WORK REQUIRED:
Each line of the data below from the one holding "Where should I click to: Open the caret" to the one holding "Task: Click the 10/25(0)", inclusive, is to be reproduced exactly; no other line belongs in the answer.

↓

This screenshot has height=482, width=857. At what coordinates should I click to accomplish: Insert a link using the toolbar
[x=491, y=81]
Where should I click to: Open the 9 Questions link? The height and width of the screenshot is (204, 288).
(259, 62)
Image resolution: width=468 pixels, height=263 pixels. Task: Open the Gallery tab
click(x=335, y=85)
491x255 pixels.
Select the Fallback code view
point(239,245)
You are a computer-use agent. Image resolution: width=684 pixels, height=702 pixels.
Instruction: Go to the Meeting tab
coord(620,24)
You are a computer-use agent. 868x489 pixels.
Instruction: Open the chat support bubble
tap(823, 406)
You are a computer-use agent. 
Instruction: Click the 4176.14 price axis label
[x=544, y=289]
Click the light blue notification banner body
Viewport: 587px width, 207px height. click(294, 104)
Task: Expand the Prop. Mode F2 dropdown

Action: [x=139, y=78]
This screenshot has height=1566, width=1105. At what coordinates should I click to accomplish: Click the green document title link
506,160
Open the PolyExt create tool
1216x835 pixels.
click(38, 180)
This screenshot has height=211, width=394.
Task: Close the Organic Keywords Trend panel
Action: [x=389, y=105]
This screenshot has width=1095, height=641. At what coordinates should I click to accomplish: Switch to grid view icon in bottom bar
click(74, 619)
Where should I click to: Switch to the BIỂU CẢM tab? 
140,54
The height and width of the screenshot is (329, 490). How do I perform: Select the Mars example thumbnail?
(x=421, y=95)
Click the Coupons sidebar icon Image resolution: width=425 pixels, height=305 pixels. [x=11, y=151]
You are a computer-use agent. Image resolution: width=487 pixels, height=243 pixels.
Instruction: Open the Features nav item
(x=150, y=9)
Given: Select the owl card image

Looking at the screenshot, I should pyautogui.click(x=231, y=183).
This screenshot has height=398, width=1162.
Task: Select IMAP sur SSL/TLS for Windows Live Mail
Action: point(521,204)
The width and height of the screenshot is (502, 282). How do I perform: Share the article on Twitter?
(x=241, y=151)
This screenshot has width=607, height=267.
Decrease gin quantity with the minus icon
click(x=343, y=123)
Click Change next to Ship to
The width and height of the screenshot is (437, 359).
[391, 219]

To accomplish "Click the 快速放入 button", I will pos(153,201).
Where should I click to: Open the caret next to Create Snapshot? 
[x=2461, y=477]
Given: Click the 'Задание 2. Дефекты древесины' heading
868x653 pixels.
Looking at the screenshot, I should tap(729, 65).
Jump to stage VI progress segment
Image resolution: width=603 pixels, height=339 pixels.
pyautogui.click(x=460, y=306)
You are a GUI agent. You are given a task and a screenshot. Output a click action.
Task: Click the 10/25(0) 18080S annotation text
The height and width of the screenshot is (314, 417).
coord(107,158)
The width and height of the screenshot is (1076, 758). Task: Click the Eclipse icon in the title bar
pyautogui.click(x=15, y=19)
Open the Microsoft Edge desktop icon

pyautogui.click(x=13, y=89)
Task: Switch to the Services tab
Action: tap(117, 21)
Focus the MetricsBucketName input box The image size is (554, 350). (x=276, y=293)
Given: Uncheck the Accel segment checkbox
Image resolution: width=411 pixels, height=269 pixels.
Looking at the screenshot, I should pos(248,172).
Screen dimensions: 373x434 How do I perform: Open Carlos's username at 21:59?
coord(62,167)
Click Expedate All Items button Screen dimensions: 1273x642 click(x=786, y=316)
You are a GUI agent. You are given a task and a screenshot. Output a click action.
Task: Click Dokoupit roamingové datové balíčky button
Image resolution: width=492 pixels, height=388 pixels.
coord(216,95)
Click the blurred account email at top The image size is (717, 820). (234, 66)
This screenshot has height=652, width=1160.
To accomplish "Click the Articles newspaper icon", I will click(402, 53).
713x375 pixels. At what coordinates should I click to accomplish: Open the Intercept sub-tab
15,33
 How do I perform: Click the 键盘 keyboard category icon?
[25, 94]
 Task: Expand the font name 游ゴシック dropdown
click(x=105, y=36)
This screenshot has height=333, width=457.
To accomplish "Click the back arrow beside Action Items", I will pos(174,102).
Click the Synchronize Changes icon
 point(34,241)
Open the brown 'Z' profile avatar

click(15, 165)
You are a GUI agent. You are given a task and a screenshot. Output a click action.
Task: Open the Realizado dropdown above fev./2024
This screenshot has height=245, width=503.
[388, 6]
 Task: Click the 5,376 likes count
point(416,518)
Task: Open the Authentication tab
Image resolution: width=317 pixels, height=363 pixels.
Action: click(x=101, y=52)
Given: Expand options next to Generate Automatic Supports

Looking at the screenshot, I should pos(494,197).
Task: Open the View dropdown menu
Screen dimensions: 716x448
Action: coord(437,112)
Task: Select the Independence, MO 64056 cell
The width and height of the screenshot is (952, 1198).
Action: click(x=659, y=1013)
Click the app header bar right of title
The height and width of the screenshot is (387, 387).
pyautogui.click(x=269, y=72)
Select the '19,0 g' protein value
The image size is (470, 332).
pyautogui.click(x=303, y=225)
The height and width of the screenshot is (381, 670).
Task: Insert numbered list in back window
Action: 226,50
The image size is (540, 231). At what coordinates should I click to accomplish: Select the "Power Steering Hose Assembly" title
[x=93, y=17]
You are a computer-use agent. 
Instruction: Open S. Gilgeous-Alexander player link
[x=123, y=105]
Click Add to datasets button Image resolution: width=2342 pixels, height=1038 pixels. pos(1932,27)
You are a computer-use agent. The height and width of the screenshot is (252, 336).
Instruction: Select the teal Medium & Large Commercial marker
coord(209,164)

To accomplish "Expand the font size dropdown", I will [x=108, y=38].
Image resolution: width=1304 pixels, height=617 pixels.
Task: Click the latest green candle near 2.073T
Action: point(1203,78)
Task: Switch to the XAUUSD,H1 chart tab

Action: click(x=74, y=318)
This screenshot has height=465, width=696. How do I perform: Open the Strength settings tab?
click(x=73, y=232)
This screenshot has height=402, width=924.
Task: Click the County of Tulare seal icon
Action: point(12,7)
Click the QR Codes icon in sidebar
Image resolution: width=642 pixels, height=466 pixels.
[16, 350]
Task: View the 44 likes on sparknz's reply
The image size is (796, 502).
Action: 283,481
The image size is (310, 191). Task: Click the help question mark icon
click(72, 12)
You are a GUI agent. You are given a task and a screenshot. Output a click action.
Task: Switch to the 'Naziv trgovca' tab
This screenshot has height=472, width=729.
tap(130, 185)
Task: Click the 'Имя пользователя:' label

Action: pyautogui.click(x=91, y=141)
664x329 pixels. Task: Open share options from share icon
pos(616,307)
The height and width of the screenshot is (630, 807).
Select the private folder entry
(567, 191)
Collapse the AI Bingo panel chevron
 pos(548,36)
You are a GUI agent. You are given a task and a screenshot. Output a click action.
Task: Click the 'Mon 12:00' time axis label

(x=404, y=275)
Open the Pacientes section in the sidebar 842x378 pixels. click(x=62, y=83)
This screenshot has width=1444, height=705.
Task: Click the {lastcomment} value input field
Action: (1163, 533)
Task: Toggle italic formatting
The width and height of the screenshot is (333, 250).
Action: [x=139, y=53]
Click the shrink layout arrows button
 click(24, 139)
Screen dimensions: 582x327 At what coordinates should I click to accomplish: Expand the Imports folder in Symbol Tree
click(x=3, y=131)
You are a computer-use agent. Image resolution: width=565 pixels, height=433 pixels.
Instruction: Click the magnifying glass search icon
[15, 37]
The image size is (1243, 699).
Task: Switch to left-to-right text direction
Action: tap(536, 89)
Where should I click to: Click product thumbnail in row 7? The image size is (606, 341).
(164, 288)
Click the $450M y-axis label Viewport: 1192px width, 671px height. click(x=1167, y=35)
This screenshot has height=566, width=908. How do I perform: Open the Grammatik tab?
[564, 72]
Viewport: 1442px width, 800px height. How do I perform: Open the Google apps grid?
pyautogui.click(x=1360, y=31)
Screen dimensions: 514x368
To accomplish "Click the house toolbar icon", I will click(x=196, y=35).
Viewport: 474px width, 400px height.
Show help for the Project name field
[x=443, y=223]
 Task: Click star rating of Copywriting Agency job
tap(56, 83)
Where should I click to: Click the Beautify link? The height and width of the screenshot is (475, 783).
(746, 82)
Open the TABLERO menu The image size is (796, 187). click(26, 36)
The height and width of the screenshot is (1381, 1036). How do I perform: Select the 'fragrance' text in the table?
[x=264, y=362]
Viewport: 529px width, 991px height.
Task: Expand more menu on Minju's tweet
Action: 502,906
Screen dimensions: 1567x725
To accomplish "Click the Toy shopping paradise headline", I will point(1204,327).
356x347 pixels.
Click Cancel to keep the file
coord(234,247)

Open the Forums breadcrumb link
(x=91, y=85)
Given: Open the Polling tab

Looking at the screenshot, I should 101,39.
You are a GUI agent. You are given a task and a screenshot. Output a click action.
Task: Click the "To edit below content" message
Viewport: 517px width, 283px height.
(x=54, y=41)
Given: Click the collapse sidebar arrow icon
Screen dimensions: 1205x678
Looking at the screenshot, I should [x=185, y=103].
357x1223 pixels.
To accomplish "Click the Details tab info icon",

↑

ANSWER TO THIS PROBLEM:
Where should I click to: Open the caret next to Create Snapshot? 
[x=2461, y=477]
Given: Click the 'Задание 2. Дефекты древесины' heading
868x653 pixels.
Looking at the screenshot, I should tap(729, 65).
Jump to stage VI progress segment
Image resolution: width=603 pixels, height=339 pixels.
pyautogui.click(x=460, y=306)
You are a GUI agent. You are given a task and a screenshot. Output a click action.
Task: Click the 10/25(0) 18080S annotation text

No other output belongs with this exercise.